It is a mere piece of land and the building standing on it - The Moon Cinema Hall - that has shaken the earth to dislodge the basement of 'palace clique, deception and disappointment' 'the long shadows of the Marshals.' Starting the voyage with the Writ Petition No 67 of 1976, the ship sees the shore in Civil Petition for Leave to Appeal Nos. 1044 & 1045 of 2009. It is not only a piece of land that is restored, rather it is a nation's 'dignity, honour and glory achieved through great sacrifice' that is reestablished (p 181).

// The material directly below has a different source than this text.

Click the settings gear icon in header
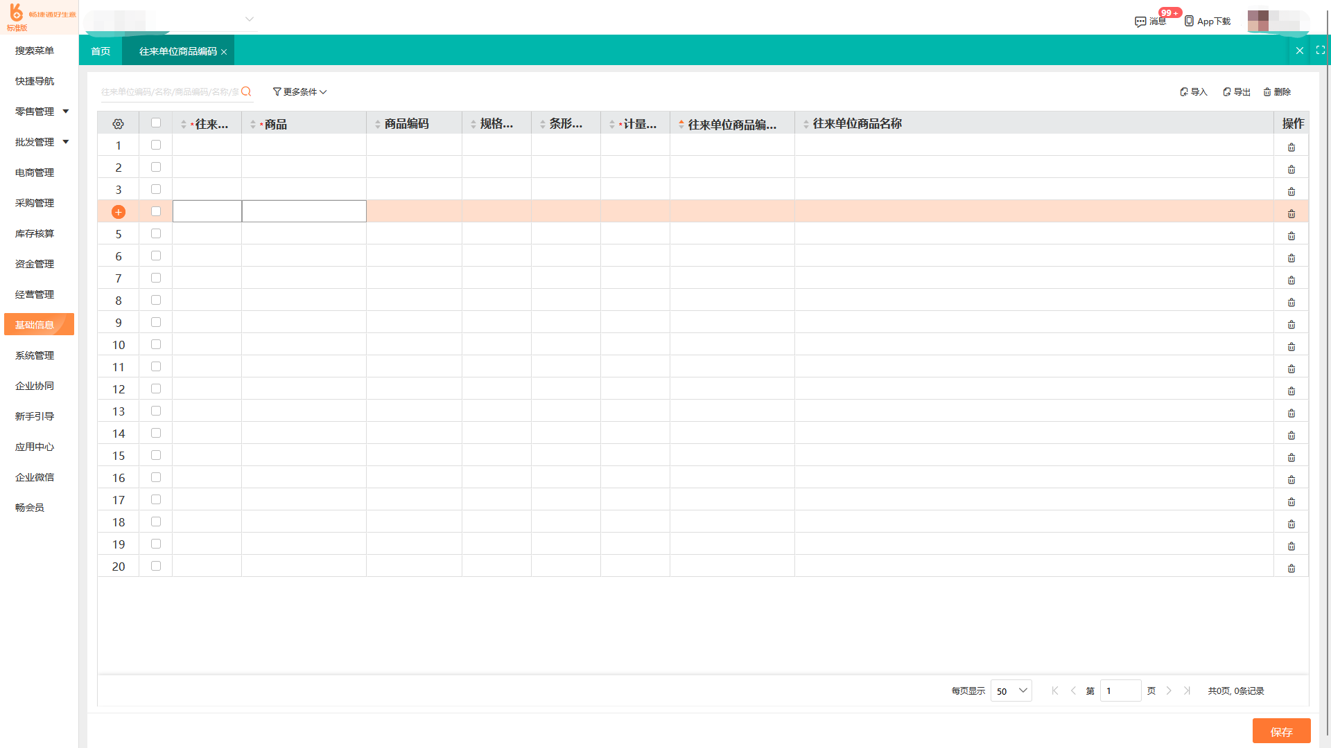The width and height of the screenshot is (1331, 748). (118, 123)
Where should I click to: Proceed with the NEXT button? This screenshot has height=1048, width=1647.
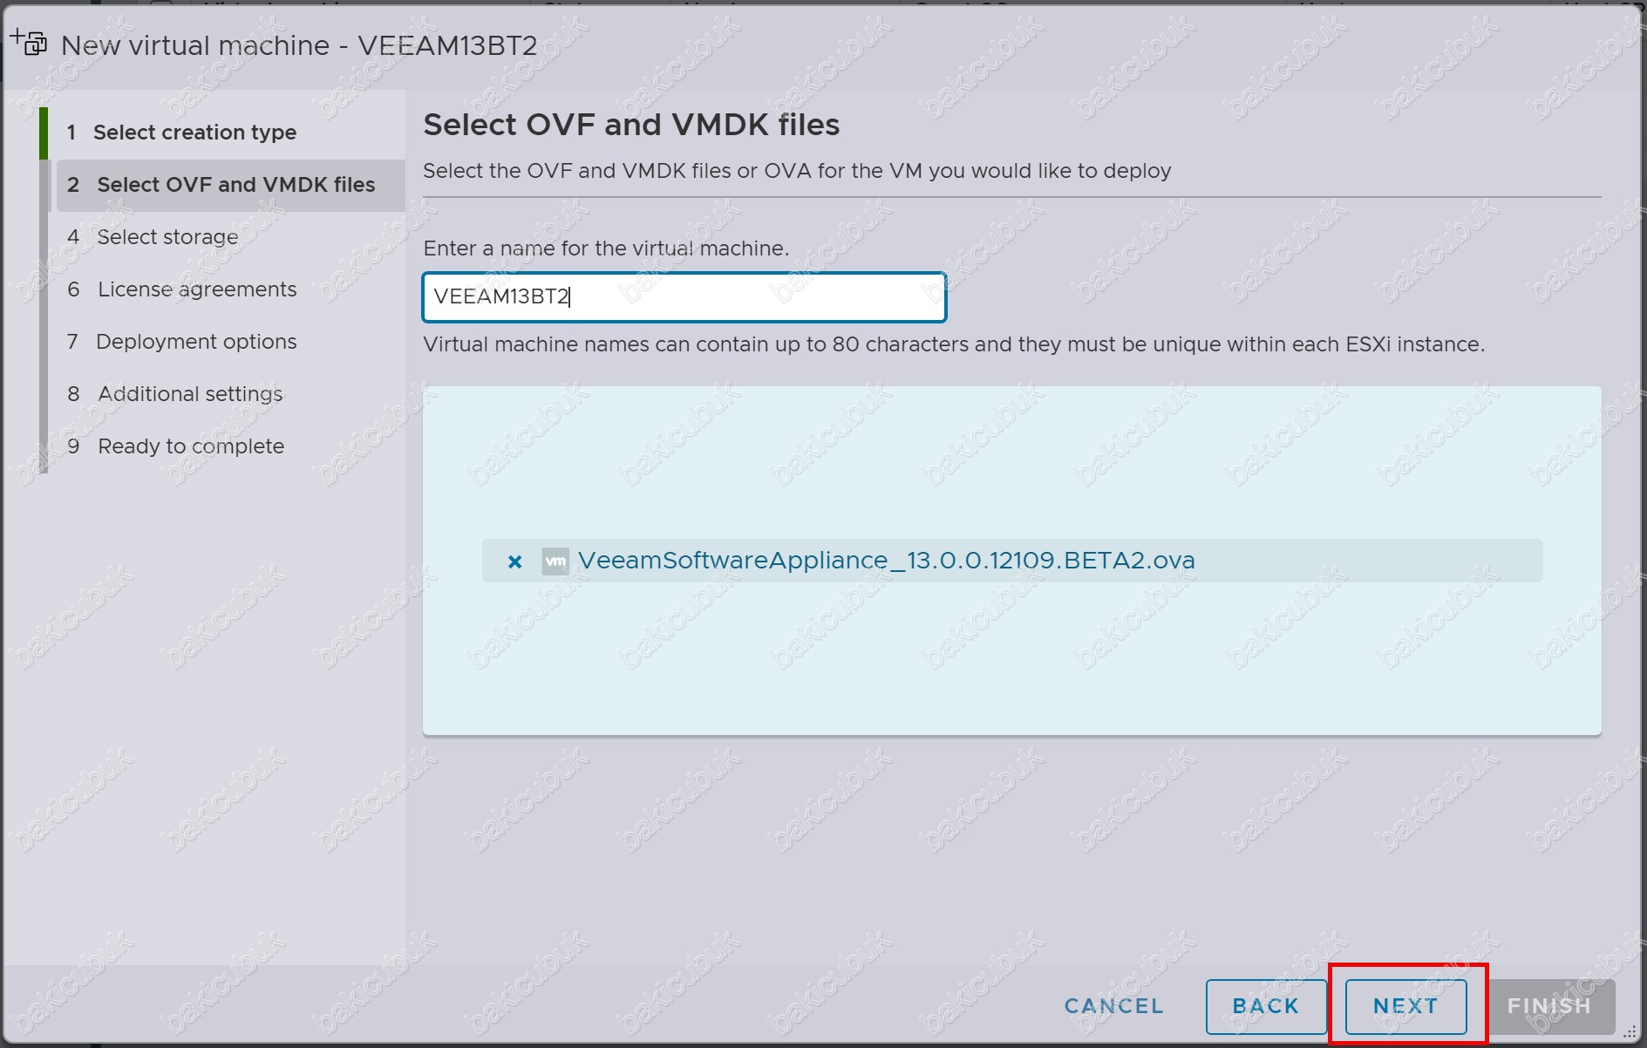[1405, 1006]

Not unexpectedly the Appellate Division has accepted almost all of the points advanced by the High Court Division with a little modification in the condonation part. By unequivocally rejecting 'any ground, principle, doctrine or theory whatsoever' justifying the Military Rule (p 181), the Court marked a 'total disapproval of Martial Law and suspension of the Constitution or any part thereof in any form' (p 184). The inevitable consequence of the verdict is that the Preamble and relevant provisions of the Constitution in respect of secularism, nationalism and socialism, as existed on August 15, 1975, will revive (p 125). However, two of the exceptions that Appellate Division made to the High Court Division verdict deserve special attention
Bangalee Nationalism revisited
In respect of nationalism, the Court is inclined to condone the substituted provision of Article 6. The consideration on which the Court does so is, in the words of the Court, 'if in place of “Bangladeshi” the word 'Bangalee' is substituted, then all passports, identity cards, nationality certificates issued by the Government and other prescribed authorities, certificates issued by educational institutions, visa forms and other related documents of the government will have to be changed, reprinted or reissued. Moreover the Bangladeshi nationals who will return to Bangladesh as well as those traveling abroad will also face serious complications with the immigration authorities abroad. Apart from the above and other hackles and harassments, this change of the nationality would also cost millions from the public exchequer. So for wider public interest the substituted Article 6 is to be retained.' (p 125)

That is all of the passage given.